The Psychology Behind Fantasizing About Someone Else During Sex

  1. Universality & Normalcy
  • 98 % of men and 80 % of women admit to fantasizing about a “third person” while having sex with a steady partner; the longer the relationship, the more frequent the fantasy.
  • Clinical and large-scale surveys classify “extradyadic fantasy” as one of the most common and non-pathological sexual fantasies.
  1. Theoretical Foundations
    a) Psychoanalytic View – Wish-fulfilment
    Freudian theory treats fantasy as a day-dream that satisfies instinctual wishes when reality cannot fully release the drive, thereby reducing tension.

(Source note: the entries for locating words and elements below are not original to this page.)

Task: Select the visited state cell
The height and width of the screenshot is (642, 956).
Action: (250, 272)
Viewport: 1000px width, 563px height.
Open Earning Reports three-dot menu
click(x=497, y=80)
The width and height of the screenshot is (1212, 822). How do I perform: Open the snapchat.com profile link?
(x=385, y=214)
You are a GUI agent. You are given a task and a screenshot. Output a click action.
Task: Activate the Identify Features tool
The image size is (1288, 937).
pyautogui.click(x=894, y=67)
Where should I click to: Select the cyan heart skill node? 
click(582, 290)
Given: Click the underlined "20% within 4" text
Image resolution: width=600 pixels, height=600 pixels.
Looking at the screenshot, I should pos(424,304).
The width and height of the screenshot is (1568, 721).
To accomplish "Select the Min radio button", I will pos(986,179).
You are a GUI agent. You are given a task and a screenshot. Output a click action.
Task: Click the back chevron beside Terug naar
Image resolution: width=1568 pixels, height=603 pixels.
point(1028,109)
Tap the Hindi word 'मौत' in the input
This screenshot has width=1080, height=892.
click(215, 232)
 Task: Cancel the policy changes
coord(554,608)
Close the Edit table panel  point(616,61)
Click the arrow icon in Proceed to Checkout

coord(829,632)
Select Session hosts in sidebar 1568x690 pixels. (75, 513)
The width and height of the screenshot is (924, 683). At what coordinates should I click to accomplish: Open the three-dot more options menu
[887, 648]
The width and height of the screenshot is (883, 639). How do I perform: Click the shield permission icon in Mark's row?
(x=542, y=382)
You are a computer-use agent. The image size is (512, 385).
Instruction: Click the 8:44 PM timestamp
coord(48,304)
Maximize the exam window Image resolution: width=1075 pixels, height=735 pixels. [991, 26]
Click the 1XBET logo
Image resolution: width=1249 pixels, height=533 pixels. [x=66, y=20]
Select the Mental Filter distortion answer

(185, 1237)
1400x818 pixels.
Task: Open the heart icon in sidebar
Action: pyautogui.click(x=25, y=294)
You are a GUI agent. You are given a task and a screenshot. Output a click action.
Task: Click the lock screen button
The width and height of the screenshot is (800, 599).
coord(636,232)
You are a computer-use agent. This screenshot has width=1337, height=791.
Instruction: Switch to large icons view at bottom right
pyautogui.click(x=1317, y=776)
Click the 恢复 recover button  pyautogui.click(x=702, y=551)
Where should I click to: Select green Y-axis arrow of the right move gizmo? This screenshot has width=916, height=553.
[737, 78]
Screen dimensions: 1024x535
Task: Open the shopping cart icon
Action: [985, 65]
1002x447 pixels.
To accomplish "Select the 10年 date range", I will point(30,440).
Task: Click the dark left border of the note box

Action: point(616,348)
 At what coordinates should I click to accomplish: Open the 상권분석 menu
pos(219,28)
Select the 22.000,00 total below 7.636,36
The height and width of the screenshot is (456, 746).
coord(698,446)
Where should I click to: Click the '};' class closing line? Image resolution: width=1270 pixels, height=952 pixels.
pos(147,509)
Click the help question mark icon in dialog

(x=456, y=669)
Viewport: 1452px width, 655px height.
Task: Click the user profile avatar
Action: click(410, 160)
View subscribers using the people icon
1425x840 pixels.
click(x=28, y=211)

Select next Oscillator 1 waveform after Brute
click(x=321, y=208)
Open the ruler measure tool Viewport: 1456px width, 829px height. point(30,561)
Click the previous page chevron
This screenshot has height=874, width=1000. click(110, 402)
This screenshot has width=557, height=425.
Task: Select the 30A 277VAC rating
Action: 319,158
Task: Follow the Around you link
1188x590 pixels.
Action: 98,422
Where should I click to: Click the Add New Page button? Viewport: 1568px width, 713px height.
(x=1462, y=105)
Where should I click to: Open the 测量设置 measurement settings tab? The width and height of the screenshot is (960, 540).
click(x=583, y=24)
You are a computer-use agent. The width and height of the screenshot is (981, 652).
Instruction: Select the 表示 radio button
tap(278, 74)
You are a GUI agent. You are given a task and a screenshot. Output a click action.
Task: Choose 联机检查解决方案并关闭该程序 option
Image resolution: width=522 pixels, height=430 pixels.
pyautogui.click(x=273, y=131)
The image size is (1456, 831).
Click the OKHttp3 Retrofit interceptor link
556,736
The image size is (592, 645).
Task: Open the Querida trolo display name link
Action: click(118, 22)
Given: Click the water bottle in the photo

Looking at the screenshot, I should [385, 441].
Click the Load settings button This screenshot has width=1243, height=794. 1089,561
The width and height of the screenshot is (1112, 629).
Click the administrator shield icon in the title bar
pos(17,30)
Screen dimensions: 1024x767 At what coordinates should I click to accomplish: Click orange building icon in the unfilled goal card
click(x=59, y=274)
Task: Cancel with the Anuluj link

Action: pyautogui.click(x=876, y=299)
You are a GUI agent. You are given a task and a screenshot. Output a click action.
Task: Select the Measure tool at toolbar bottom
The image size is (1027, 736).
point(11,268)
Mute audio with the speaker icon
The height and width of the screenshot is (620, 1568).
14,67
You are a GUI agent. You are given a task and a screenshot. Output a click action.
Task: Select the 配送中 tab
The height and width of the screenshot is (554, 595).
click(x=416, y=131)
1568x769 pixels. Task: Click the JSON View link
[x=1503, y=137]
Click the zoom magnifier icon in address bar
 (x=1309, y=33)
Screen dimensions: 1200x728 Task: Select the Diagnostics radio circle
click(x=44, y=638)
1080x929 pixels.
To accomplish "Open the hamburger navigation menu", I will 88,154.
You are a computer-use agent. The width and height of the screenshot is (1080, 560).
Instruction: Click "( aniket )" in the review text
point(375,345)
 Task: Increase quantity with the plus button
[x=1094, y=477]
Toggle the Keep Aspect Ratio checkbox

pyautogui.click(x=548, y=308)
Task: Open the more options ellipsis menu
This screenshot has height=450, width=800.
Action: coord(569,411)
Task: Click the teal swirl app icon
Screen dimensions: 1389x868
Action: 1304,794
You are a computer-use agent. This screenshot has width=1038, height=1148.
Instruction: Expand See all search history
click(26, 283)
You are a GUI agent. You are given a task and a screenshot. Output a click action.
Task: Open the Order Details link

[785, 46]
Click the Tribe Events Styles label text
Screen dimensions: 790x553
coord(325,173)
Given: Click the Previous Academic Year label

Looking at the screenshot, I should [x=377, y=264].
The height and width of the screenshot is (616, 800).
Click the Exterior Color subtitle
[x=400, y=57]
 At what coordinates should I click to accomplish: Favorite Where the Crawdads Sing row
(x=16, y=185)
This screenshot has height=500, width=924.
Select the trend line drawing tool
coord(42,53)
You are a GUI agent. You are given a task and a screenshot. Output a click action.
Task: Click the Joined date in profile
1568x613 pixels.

b) Cognitive-emotional Model – Arousal-regulation

  • At high arousal the brain seeks novel cues to keep dopamine flowing.
  • Internal “arousal supplements” can lower the orgasm threshold by 10–20 % and immediately normalise sexual function.

c) Attachment & Personality Differences
Avoidantly attached individuals favour fantasies of strangers to preserve emotional distance; people high in “openness to experience” accept and generate more varied fantasies.

  1. Boundaries of Appropriateness
  • Harmless zone: sporadic, short-lived, boosts in-the-moment excitement, does not predict infidelity or significantly reduce relationship satisfaction.
  • Risk zone: when the couple’s sex life is chronically unsatisfying and communication is absent, relying solely on “third-person fantasies” may reinforce negative contrast against the partner and erode intimacy.
  1. Link to Solo Sex-toy Use
  • Same “arousal-fantasy coupling” mechanism: with no real partner present, the brain must recruit idealised images to amplify excitement.
  • Privacy, safety & “perfect control”: toys provide a zero-rejection setting; together with freely editable fantasies they create a high-efficiency, low-risk “closed-loop gratification”.
  • Compensation & self-soothing: for singles or the socially anxious, toys + stranger fantasy deliver a sense of being desired without exposing the real self, easing loneliness and regulating mood.

Conclusion
Fantasising that your partner is “someone else” is a common, normal psychological phenomenon. As long as it does not replace real intimacy, it remains within the healthy range. When using sex toys alone, the identical fantasy mechanism becomes the psychological cornerstone, allowing the user to obtain rapid dual-channel (physiological + psychological) satisfaction in a fully controllable environment.

性爱幻想“偷换对象”的心理学解读

  1. 普遍性与正常性
  • 98% 的男性及 80% 的女性承认,在与固定伴侣做爱时曾幻想“第三人”;关系越稳定,幻想频率越高。
  • 临床与大数据研究均将“伴侣外性幻想”(extradyadic fantasy)列为最常见、非病理性的性幻想类型之一。
  1. 理论依据
    a) 精神分析视角——愿望代偿
    弗洛伊德学派视幻想为“白日梦”式满足:当现实情境无法完全释放冲动时,意识用虚拟对象补足兴奋,缓解张力。

b) 认知-情绪模型——兴奋-调节

  • 高度唤起时,大脑自动寻找新奇线索以维持多巴胺分泌。
  • 内部“兴奋补给”可降低 10%–20% 的高潮阈值,对性功能正常化具即时调节作用。

c) 依恋与人格差异
回避型依恋者倾向幻想陌生人,以保持情感距离;高“经验开放性”人格更易接受多态性幻想。

  1. 合理性边界
  • 无害区:偶发、短暂,可提升当场兴奋度,不预示出轨,也不显著削弱关系满意度。
  • 风险区:若长期靠幻想维持兴奋却缺乏沟通,可能强化对伴侣的负面对比,削弱亲密感。
  1. 与成人玩具的关联
  • 同一“兴奋-幻想耦合”机制:使用玩具时缺乏外部投射对象,大脑需靠理想化形象放大唤起。
  • 私密安全与“完美控制”:玩具提供零拒绝环境,配合任意替换的幻想,可形成高效、低风险的“闭环满足”。
  • 补偿与自我疗愈:对单身或社交焦虑者,玩具+陌生人幻想可在不暴露自我的前提下体验被渴望感,缓解孤独并调节情绪。

结论
“偷换对象”的性幻想是常见且正常的心理活动;只要不取代现实亲密,便属合理范围。单独使用成人玩具时,同一幻想机制成为其心理基石,使用者在可控环境中快速获得生理-心理的“双通道”满足。